2. Homicide_felony murder_manslaughter instruction not required_self-defense
inapplicable
Although defendant raised two additional arguments which the Court of Appeals did not
address including that the trial court erred by denying his request to instruct the jury on the
lesser-included offense of manslaughter and that the trial court erred by denying his request to
instruct the jury on self-defense, additional consideration of these issues on remand is
unnecessary because: (1) the evidence of robbery with a dangerous weapon was not in conflict,
and thus it follows that defendant was not entitled to an instruction on manslaughter given that,
like second-degree murder, manslaughter is a lesser-included offense of felony murder; and (2)
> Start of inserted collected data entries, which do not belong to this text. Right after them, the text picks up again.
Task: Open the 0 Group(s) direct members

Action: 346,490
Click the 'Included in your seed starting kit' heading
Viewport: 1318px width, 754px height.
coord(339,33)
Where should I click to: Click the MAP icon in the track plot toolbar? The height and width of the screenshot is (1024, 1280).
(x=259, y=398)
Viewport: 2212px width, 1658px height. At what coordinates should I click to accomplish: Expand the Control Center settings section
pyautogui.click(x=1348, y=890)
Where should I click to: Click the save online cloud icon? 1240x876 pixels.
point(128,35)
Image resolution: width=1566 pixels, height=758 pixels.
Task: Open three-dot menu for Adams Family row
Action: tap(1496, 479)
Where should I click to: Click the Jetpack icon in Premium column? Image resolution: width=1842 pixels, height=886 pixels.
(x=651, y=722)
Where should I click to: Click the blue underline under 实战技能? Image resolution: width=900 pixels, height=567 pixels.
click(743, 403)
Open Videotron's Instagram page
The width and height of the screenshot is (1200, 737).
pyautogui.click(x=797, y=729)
evidence at trial did not establish any of the exceptional circumstances under which self-defense
may serve as a defense to felony murder.
On discretionary review pursuant to N.C.G.S. § 7A-31 of a
unanimous decision of the Court of Appeals, 182 N.C. App. 343,
641 S.E.2d 719 (2007), vacating defendant's conviction and
sentence imposed in a judgment entered on 16 November 2005 by
Judge Ronald E. Spivey in Superior Court, Forsyth County, and
ordering a new trial. Heard in the Supreme Court 17 March 2008.
Roy Cooper, Attorney General, by
Robert C. Montgomery,
Special Deputy Attorney General, for the state-appellant.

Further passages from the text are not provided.